>>>

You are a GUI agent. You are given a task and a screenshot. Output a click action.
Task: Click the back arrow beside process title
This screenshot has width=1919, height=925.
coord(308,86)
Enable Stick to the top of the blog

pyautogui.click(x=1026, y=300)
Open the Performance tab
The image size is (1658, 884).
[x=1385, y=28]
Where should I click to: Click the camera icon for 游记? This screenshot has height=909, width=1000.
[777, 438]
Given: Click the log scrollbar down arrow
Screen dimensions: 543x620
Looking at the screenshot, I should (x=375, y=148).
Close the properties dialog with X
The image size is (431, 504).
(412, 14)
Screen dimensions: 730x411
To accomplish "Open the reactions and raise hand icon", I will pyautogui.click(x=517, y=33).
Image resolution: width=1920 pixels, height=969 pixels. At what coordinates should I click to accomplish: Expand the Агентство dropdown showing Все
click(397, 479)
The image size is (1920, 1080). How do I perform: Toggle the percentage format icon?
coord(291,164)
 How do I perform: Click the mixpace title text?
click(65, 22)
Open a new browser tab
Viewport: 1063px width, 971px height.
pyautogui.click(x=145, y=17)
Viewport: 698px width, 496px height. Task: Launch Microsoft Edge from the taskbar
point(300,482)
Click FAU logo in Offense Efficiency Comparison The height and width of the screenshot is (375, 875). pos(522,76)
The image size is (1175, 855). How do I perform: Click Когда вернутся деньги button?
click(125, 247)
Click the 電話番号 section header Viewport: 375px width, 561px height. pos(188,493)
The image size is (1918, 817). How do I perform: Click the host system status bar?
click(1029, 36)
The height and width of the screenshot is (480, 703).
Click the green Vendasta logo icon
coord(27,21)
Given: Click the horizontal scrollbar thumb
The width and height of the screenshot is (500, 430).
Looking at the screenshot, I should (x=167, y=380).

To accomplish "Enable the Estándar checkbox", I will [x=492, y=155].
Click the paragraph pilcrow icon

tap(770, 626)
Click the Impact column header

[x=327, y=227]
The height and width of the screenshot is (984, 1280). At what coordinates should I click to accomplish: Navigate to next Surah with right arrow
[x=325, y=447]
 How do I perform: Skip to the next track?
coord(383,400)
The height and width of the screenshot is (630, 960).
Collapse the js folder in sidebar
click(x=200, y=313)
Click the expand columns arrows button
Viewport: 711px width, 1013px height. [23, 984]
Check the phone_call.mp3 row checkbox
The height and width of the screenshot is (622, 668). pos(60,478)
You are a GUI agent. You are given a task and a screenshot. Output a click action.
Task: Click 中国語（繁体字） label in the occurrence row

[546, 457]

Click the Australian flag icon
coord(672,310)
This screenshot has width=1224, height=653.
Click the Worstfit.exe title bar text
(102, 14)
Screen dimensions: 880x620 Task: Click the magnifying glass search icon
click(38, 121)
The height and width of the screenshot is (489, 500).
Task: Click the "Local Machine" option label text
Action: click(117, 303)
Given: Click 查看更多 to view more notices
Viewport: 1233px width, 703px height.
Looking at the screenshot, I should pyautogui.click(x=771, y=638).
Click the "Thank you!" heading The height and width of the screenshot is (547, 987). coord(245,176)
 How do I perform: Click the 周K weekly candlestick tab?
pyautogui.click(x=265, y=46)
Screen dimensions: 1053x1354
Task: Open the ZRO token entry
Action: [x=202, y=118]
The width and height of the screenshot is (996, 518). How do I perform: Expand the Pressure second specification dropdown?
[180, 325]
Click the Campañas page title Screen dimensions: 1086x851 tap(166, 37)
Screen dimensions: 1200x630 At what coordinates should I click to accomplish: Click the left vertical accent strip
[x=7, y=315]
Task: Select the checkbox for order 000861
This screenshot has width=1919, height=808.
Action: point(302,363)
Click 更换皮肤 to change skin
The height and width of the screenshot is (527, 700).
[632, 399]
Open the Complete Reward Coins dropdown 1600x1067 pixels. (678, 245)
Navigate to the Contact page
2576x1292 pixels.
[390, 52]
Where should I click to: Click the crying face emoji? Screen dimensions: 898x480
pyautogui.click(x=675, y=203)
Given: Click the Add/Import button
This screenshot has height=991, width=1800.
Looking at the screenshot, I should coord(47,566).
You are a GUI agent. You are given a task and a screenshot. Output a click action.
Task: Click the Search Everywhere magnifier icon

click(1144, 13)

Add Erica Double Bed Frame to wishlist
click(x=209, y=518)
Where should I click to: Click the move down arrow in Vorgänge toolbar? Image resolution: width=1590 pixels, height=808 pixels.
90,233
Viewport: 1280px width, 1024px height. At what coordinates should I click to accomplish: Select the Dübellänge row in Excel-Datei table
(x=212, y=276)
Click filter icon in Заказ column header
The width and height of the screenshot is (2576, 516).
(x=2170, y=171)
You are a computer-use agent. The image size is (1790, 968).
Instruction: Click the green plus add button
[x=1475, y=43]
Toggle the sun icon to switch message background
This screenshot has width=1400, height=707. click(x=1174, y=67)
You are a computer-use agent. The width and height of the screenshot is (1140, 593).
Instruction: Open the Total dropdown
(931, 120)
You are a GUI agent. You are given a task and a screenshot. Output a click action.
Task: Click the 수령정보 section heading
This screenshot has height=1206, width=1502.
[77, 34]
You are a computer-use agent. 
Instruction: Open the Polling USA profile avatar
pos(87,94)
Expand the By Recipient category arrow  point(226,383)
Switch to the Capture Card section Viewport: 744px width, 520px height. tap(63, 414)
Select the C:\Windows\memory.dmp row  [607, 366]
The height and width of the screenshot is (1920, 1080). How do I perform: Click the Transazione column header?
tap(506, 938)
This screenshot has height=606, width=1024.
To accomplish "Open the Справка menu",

<<<

▸ WORK INSTRUCTIONS: The material must be repeated in full, with every line exact.

▸ TASK SOLUTION:
You are a GUI agent. You are given a task and a screenshot. Output a click action.
Task: Click the back arrow beside process title
This screenshot has width=1919, height=925.
coord(308,86)
Enable Stick to the top of the blog

pyautogui.click(x=1026, y=300)
Open the Performance tab
The image size is (1658, 884).
[x=1385, y=28]
Where should I click to: Click the camera icon for 游记? This screenshot has height=909, width=1000.
[777, 438]
Given: Click the log scrollbar down arrow
Screen dimensions: 543x620
Looking at the screenshot, I should (x=375, y=148).
Close the properties dialog with X
The image size is (431, 504).
(412, 14)
Screen dimensions: 730x411
To accomplish "Open the reactions and raise hand icon", I will pyautogui.click(x=517, y=33).
Image resolution: width=1920 pixels, height=969 pixels. At what coordinates should I click to accomplish: Expand the Агентство dropdown showing Все
click(397, 479)
The image size is (1920, 1080). How do I perform: Toggle the percentage format icon?
coord(291,164)
 How do I perform: Click the mixpace title text?
click(65, 22)
Open a new browser tab
Viewport: 1063px width, 971px height.
pyautogui.click(x=145, y=17)
Viewport: 698px width, 496px height. Task: Launch Microsoft Edge from the taskbar
point(300,482)
Click FAU logo in Offense Efficiency Comparison The height and width of the screenshot is (375, 875). pos(522,76)
The image size is (1175, 855). How do I perform: Click Когда вернутся деньги button?
click(125, 247)
Click the 電話番号 section header Viewport: 375px width, 561px height. pos(188,493)
The image size is (1918, 817). How do I perform: Click the host system status bar?
click(1029, 36)
The height and width of the screenshot is (480, 703).
Click the green Vendasta logo icon
coord(27,21)
Given: Click the horizontal scrollbar thumb
The width and height of the screenshot is (500, 430).
Looking at the screenshot, I should (x=167, y=380).

To accomplish "Enable the Estándar checkbox", I will [x=492, y=155].
Click the paragraph pilcrow icon

tap(770, 626)
Click the Impact column header

[x=327, y=227]
The height and width of the screenshot is (984, 1280). At what coordinates should I click to accomplish: Navigate to next Surah with right arrow
[x=325, y=447]
 How do I perform: Skip to the next track?
coord(383,400)
The height and width of the screenshot is (630, 960).
Collapse the js folder in sidebar
click(x=200, y=313)
Click the expand columns arrows button
Viewport: 711px width, 1013px height. [23, 984]
Check the phone_call.mp3 row checkbox
The height and width of the screenshot is (622, 668). pos(60,478)
You are a GUI agent. You are given a task and a screenshot. Output a click action.
Task: Click 中国語（繁体字） label in the occurrence row

[546, 457]

Click the Australian flag icon
coord(672,310)
This screenshot has width=1224, height=653.
Click the Worstfit.exe title bar text
(102, 14)
Screen dimensions: 880x620 Task: Click the magnifying glass search icon
click(38, 121)
The height and width of the screenshot is (489, 500).
Task: Click the "Local Machine" option label text
Action: click(117, 303)
Given: Click 查看更多 to view more notices
Viewport: 1233px width, 703px height.
Looking at the screenshot, I should pyautogui.click(x=771, y=638).
Click the "Thank you!" heading The height and width of the screenshot is (547, 987). coord(245,176)
 How do I perform: Click the 周K weekly candlestick tab?
pyautogui.click(x=265, y=46)
Screen dimensions: 1053x1354
Task: Open the ZRO token entry
Action: [x=202, y=118]
The width and height of the screenshot is (996, 518). How do I perform: Expand the Pressure second specification dropdown?
[180, 325]
Click the Campañas page title Screen dimensions: 1086x851 tap(166, 37)
Screen dimensions: 1200x630 At what coordinates should I click to accomplish: Click the left vertical accent strip
[x=7, y=315]
Task: Select the checkbox for order 000861
This screenshot has width=1919, height=808.
Action: point(302,363)
Click 更换皮肤 to change skin
The height and width of the screenshot is (527, 700).
[632, 399]
Open the Complete Reward Coins dropdown 1600x1067 pixels. (678, 245)
Navigate to the Contact page
2576x1292 pixels.
[390, 52]
Where should I click to: Click the crying face emoji? Screen dimensions: 898x480
pyautogui.click(x=675, y=203)
Given: Click the Add/Import button
This screenshot has height=991, width=1800.
Looking at the screenshot, I should coord(47,566).
You are a GUI agent. You are given a task and a screenshot. Output a click action.
Task: Click the Search Everywhere magnifier icon

click(1144, 13)

Add Erica Double Bed Frame to wishlist
click(x=209, y=518)
Where should I click to: Click the move down arrow in Vorgänge toolbar? Image resolution: width=1590 pixels, height=808 pixels.
90,233
Viewport: 1280px width, 1024px height. At what coordinates should I click to accomplish: Select the Dübellänge row in Excel-Datei table
(x=212, y=276)
Click filter icon in Заказ column header
The width and height of the screenshot is (2576, 516).
(x=2170, y=171)
You are a computer-use agent. The image size is (1790, 968).
Instruction: Click the green plus add button
[x=1475, y=43]
Toggle the sun icon to switch message background
This screenshot has width=1400, height=707. click(x=1174, y=67)
You are a computer-use agent. The width and height of the screenshot is (1140, 593).
Instruction: Open the Total dropdown
(931, 120)
You are a GUI agent. You are given a task and a screenshot. Output a click action.
Task: Click the 수령정보 section heading
This screenshot has height=1206, width=1502.
[77, 34]
You are a computer-use agent. 
Instruction: Open the Polling USA profile avatar
pos(87,94)
Expand the By Recipient category arrow  point(226,383)
Switch to the Capture Card section Viewport: 744px width, 520px height. tap(63, 414)
Select the C:\Windows\memory.dmp row  [607, 366]
The height and width of the screenshot is (1920, 1080). How do I perform: Click the Transazione column header?
tap(506, 938)
This screenshot has height=606, width=1024.
To accomplish "Open the Справка menu",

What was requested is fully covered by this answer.